Dertsiz tasasız bir kadının bu özel gününü bir demet kır çiçeğiyle kutlayıp gönlünü almak mümkünken, kalbi kırık bir kadına en pahalı hediyeleri alsanız kâr etmez.

Hele bir de eşini yavrusunu, yavuklusunu savaş meydanında kaybedenler var ki, onları teselli edebilecek ne bir söz ne bir saz var… Bu arada bizzat çatışmaların içinde yer alan kadın subaylarımız olduğunu da unutmayalım.

Eminim sizlerin zihninde de “Kadınlar Günü” deyince farklı farklı şeyler canlanmıştır.
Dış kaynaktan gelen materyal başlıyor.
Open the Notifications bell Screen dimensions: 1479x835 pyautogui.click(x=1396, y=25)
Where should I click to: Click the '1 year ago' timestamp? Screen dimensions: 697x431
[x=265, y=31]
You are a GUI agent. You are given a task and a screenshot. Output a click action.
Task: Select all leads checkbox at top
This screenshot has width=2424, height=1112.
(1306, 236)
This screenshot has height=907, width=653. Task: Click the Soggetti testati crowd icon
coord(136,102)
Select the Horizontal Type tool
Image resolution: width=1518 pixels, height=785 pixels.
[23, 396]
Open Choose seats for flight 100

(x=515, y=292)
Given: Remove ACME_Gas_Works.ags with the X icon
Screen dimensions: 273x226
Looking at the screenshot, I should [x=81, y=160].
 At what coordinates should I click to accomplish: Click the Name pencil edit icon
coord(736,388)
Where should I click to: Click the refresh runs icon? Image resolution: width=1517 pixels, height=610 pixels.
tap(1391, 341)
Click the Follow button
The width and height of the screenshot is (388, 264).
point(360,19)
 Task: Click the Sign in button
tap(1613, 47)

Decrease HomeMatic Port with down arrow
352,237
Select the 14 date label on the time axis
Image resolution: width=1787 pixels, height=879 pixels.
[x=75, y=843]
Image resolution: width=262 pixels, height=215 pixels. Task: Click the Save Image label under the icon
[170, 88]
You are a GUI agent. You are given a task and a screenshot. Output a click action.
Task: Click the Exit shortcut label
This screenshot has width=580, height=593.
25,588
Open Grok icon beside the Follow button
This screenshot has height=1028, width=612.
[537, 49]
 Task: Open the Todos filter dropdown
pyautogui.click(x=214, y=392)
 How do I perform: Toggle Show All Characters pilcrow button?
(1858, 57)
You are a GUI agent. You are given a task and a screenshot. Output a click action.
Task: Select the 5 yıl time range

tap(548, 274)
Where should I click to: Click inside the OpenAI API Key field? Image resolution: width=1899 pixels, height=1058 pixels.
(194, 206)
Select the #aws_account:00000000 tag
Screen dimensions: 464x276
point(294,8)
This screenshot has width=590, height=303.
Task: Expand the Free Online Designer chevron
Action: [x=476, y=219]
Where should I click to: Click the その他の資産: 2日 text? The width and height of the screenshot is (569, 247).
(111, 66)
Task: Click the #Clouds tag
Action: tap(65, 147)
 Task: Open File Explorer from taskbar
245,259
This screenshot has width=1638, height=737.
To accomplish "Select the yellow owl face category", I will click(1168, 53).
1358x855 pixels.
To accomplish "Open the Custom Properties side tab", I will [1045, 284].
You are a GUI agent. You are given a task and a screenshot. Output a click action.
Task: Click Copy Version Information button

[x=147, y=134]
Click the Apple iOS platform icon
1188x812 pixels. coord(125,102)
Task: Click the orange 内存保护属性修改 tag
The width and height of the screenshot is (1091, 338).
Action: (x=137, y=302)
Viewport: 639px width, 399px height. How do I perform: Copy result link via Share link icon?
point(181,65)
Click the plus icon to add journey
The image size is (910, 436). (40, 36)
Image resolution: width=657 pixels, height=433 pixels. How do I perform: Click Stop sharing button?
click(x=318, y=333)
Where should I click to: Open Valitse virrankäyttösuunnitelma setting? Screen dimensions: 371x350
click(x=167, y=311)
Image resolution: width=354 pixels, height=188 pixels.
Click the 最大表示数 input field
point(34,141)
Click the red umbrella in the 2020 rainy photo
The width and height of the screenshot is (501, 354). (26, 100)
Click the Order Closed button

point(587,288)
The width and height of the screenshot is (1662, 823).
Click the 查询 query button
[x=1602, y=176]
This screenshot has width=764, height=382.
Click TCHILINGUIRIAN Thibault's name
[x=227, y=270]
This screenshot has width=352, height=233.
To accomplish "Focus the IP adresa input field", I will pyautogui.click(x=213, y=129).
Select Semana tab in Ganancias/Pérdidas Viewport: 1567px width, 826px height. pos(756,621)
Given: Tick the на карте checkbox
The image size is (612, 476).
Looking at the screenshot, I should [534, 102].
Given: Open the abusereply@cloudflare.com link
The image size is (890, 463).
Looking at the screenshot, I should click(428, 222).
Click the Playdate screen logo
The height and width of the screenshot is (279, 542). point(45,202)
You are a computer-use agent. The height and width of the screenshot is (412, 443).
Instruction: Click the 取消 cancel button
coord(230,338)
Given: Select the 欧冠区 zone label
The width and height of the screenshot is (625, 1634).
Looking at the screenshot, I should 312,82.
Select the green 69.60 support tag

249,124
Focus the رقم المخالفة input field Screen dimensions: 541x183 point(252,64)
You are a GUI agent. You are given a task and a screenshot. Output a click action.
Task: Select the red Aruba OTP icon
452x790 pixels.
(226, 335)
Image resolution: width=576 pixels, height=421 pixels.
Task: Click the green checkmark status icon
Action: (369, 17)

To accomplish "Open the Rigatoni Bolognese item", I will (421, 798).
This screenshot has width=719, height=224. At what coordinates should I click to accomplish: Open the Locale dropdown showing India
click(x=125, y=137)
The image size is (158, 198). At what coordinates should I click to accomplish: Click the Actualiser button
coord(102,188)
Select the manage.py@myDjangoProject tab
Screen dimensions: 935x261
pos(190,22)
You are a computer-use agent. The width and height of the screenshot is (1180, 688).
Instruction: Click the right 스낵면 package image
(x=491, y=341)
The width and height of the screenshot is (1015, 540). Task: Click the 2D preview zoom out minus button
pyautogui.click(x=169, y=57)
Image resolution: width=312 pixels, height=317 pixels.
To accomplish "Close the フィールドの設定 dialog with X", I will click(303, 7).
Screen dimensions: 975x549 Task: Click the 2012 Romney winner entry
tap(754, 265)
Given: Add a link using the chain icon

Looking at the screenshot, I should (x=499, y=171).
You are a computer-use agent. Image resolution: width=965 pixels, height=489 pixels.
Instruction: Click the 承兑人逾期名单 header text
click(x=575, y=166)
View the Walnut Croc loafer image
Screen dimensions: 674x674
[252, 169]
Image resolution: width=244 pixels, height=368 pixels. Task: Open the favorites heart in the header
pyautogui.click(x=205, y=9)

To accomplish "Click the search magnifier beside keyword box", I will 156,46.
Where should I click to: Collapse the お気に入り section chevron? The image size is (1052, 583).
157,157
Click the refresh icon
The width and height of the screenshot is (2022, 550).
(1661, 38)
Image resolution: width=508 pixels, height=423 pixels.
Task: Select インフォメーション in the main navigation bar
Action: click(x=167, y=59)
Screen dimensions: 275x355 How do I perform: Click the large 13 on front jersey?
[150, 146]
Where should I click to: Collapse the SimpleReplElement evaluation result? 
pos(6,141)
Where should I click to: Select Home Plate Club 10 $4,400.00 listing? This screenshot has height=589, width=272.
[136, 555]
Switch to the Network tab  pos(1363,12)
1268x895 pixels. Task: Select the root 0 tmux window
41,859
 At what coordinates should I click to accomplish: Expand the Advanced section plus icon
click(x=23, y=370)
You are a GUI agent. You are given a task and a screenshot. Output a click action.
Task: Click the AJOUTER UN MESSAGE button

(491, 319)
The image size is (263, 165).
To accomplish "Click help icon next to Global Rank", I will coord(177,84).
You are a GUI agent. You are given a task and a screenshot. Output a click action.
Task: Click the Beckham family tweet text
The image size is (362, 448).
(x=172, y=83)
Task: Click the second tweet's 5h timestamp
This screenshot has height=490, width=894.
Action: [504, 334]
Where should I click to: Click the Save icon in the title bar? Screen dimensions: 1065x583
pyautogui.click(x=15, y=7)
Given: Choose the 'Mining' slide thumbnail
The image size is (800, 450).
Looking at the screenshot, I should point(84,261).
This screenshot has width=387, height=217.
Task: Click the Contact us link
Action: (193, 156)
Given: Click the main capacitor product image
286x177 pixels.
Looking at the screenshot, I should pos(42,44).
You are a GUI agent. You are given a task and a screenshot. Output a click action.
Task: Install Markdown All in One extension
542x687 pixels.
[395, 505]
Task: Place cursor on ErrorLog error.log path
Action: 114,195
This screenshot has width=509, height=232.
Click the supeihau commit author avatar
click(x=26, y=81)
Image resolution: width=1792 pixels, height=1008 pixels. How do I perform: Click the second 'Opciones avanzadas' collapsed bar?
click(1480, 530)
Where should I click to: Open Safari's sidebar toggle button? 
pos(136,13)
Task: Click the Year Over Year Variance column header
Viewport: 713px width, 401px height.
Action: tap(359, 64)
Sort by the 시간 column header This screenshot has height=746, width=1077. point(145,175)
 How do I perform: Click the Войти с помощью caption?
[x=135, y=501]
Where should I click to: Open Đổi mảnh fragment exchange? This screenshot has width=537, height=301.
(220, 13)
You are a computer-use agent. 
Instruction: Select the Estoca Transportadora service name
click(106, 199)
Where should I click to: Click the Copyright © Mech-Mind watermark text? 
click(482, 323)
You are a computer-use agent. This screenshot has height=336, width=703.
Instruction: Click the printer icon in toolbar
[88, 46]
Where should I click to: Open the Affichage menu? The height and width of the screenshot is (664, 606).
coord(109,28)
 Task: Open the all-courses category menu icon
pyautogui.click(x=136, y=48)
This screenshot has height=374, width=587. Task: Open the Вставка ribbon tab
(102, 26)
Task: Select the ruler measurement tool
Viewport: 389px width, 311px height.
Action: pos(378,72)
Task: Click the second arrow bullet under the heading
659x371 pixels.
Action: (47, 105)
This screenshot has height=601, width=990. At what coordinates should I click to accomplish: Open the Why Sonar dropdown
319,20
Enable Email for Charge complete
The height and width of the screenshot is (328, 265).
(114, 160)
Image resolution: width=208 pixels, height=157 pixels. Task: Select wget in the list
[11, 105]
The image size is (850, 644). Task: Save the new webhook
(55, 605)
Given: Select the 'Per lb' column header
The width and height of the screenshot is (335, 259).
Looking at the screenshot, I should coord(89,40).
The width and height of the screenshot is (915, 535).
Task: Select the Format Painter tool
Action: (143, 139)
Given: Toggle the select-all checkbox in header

Keşke imkân olsa da birbirimizi dinleyebilsek, anlayabilsek, anlaşabilsek…

Dağda bayırda, köyde şehirde yaşayan bütün kadınlarımızın bu özel gününü kutluyorum. 

Artık bu tür günlerin ekonomik pazarı canlandırmaya yarayan bir bahane değil de, cinsiyet ayırımı yapmadan insani duygularımızı hayata geçirmemizi sağlayan bir dönüm noktası olmasını temenni ediyorum.